- INSTRUCTIONS FOR THE TASK
Skip the pictures and retype exactly the lines from the one holding "Expand the Edit profile dropdown arrow" through the end of the entries.

Stored data
◆ ◆ ◆ ◆ ◆ ◆ ◆
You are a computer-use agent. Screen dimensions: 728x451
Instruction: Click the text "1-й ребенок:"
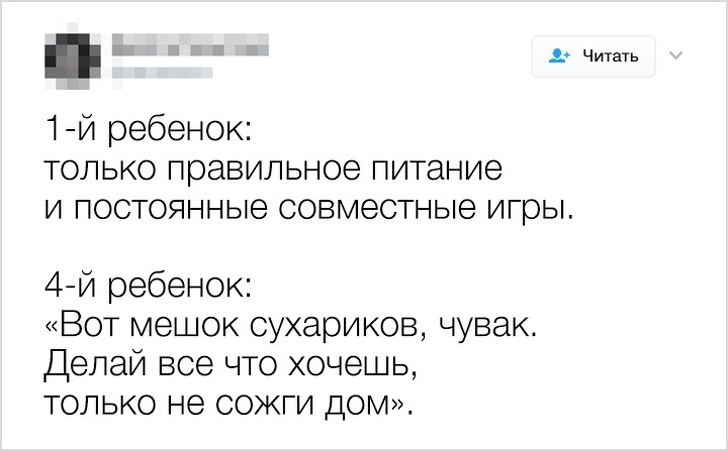(x=147, y=130)
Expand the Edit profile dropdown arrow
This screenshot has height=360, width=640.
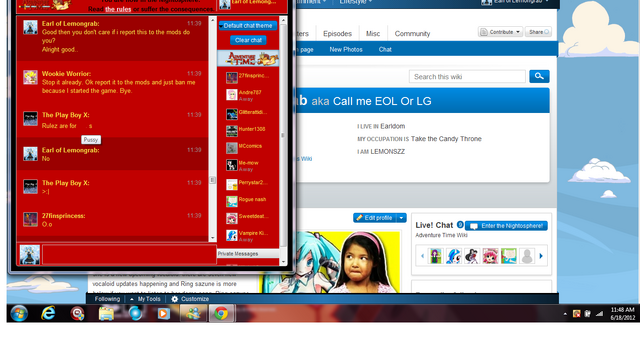pyautogui.click(x=402, y=218)
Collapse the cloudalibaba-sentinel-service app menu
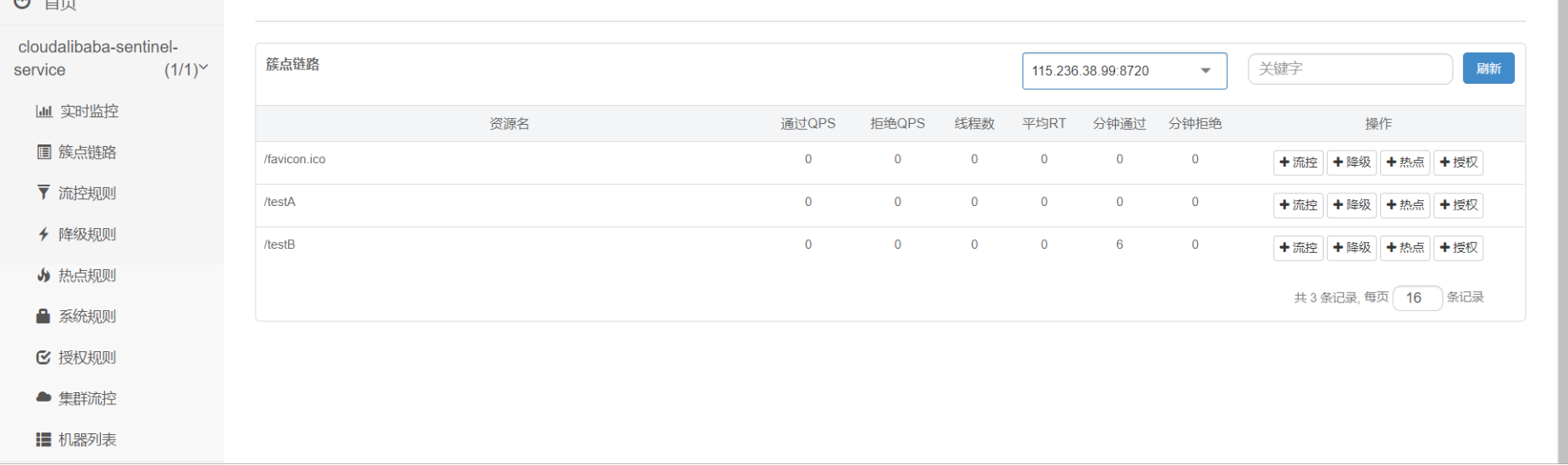Viewport: 1568px width, 465px height. click(203, 68)
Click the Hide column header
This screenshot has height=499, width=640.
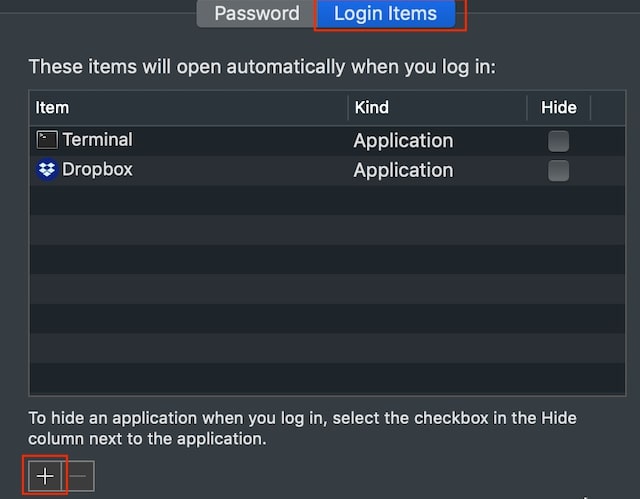(x=559, y=108)
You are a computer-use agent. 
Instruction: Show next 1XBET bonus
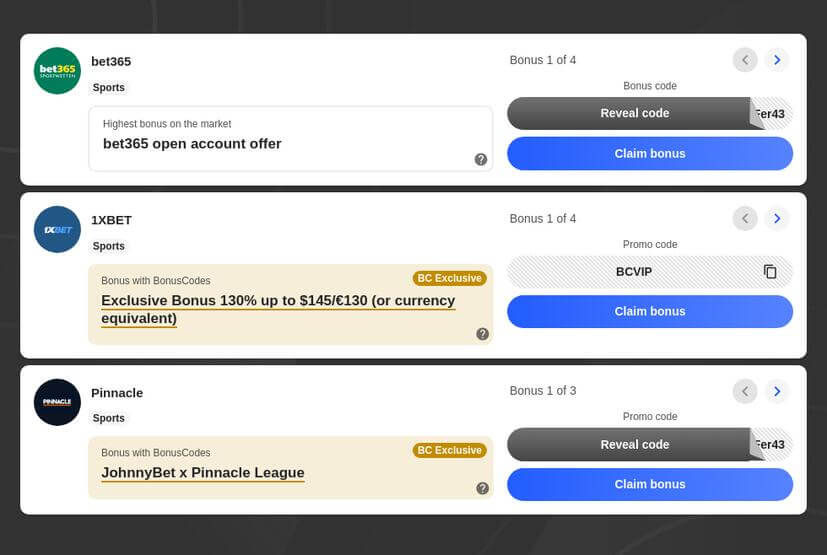click(777, 218)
◆ ◆ ◆ ◆ ◆ ◆ ◆
- TASK RESULT
Expand the Edit profile dropdown arrow
This screenshot has height=360, width=640.
pyautogui.click(x=402, y=218)
Collapse the cloudalibaba-sentinel-service app menu
Viewport: 1568px width, 465px height. click(203, 68)
Click the Hide column header
This screenshot has height=499, width=640.
(x=559, y=108)
You are a computer-use agent. 
Instruction: Show next 1XBET bonus
click(777, 218)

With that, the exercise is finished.